What good is an apology when you can't retract what you've said? Who benefits more from the apology; she who committed the offence, or he who has been wronged? Is apologizing and asking for forgiveness fair or kind? Is it nice or right to request the forgiveness of someone who by all rights should not be put on the spot to grant it? Isn't it almost adding injury to insult?
I think I'm decaying morally. I used to be kinder, gentler, less jaded and selfish. I used to have more of an open mind. I used to be more sensitive and empathic. What has happened to me?! How do I stop it?! Sometime in the last few years I've gotten lazy and sloppy in my interactions with other human beings. All of the world seems to have crashed down around me one too many times, and the final time I simply retreated and found a hole in which to hide myself away. Inside that hole exists only my own world, and my own self is all that seems to be able to matter; perhaps there's only room for me there. It isn't good, and it isn't who I am. But it is how I've behaved more and more frequently of late. I've watched the very process in other people, and found it saddening and to be avoided at all cost. Yet moments like these make me wonder if I'll pull through, or go down the drain with the rest of 'em.
Five years ago I could not count on my fingers and toes how many times people said things like, "You are just young and soft-hearted, you'll harden with age." And I always adamantly and vocally declared them mistaken. I love the song by Jewel, "I'm sensitive and I'd like to stay that way." And I sought to emulate the sentiment. I've apparently failed miserably. Oh so very miserably.
Back in my freshman year of college I wrote a paper about Chernobyl. It was long and grueling, and not a topic I chose. It was difficult and heavy and I worked hard just to complete it. Looking back, it was no where near my best effort--but having been submersed in a topic I had little interest in for over a month--it felt like I'd done nothing but work on it 24/7. I was accustomed to getting A's, with little effort. So when I received my paper back marked with a giant red C-, I was outraged and felt I'd been wronged. Out in the courtyard, we stood around complaining, and I said, "I hate this idiot monkey professor! What a jerk! He has no buisness teaching English 101!" Someone tapped me on my shoulder and then introduced herself as the monkey's wife. How horrifying. How mortifyingly embarassing. Once spoken the damage had been done--in an irreversible way. I had the benefit of being much younger then, and perhaps inexperience forgives some of it. (For the record, he was a 65 year old white man who really had long surpassed his interest in teaching, and was later moved to teach only 400+ level English courses. Not that it makes much difference.)

* [Data listing]:
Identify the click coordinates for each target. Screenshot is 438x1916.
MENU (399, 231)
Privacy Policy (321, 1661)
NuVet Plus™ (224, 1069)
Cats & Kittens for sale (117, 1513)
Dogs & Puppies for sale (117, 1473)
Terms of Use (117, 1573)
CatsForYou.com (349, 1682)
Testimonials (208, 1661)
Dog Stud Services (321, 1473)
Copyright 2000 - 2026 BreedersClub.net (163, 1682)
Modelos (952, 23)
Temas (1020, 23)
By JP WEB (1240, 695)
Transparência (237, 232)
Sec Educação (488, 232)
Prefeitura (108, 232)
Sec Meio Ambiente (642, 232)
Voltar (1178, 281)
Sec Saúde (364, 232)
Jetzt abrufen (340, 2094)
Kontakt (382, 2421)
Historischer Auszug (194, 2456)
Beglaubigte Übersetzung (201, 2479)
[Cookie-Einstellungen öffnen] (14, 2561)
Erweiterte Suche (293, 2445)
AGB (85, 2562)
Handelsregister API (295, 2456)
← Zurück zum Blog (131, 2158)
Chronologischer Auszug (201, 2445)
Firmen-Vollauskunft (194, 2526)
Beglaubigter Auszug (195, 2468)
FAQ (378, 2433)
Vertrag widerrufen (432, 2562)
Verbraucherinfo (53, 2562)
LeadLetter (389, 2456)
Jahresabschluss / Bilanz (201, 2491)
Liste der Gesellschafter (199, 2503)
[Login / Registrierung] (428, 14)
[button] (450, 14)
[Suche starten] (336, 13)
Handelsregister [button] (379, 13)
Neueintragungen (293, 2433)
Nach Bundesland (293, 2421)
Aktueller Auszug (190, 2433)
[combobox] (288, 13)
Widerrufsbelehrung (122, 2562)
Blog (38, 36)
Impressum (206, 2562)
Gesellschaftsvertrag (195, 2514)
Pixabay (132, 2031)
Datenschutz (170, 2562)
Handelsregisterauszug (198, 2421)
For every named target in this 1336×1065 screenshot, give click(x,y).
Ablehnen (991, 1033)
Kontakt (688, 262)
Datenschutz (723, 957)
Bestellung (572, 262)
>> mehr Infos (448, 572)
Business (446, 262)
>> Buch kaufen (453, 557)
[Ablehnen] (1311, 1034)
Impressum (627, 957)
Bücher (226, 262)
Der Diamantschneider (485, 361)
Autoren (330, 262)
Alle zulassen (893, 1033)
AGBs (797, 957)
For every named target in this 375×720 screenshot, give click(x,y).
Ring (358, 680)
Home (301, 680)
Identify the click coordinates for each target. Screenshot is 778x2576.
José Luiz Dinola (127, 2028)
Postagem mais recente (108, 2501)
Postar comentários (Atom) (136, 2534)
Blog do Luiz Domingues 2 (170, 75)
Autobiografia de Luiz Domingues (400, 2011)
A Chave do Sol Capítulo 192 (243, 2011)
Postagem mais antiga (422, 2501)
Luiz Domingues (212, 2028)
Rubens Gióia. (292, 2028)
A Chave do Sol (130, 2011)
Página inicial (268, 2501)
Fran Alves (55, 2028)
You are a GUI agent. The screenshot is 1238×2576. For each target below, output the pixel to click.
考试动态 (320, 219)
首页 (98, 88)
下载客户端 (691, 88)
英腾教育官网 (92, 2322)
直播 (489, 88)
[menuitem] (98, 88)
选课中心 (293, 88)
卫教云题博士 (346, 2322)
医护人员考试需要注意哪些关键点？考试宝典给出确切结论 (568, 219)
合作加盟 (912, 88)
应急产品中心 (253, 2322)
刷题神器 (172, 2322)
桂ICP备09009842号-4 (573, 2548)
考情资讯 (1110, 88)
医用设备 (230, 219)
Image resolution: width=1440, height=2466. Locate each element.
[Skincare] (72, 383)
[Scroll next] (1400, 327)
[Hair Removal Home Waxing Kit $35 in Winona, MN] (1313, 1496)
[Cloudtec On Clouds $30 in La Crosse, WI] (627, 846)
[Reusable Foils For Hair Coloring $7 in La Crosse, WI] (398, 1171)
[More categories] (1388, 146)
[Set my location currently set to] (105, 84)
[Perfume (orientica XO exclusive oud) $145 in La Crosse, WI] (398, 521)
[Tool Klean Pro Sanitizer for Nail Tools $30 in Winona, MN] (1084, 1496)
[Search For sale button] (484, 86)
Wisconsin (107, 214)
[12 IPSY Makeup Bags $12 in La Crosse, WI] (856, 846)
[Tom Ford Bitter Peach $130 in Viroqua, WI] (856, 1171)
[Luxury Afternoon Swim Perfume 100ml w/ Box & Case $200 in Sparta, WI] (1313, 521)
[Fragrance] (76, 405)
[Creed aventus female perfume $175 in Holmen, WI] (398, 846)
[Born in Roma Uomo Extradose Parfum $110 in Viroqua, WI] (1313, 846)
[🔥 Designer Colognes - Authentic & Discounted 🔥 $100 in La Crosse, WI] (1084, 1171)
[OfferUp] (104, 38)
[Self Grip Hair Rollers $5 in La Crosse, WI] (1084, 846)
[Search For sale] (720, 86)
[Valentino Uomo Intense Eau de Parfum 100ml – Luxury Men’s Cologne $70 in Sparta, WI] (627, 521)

* [Jobs]:
1) Reproduce a passage from the essay on apologizing verbatim, starting with "What good is" and going on through "injury to insult?".
2) Answer these questions from the essay on apologizing:
(a) Which singer's song does the writer say they love?
(b) What was the subject of the paper written in freshman year of college?
(c) What grade was marked on that paper?
Rely only on the essay on apologizing for what follows.

* [Responses]:
1)
What good is an apology when you can't retract what you've said? Who benefits more from the apology; she who committed the offence, or he who has been wronged? Is apologizing and asking for forgiveness fair or kind? Is it nice or right to request the forgiveness of someone who by all rights should not be put on the spot to grant it? Isn't it almost adding injury to insult?

2)
(a) Jewel
(b) Chernobyl
(c) C-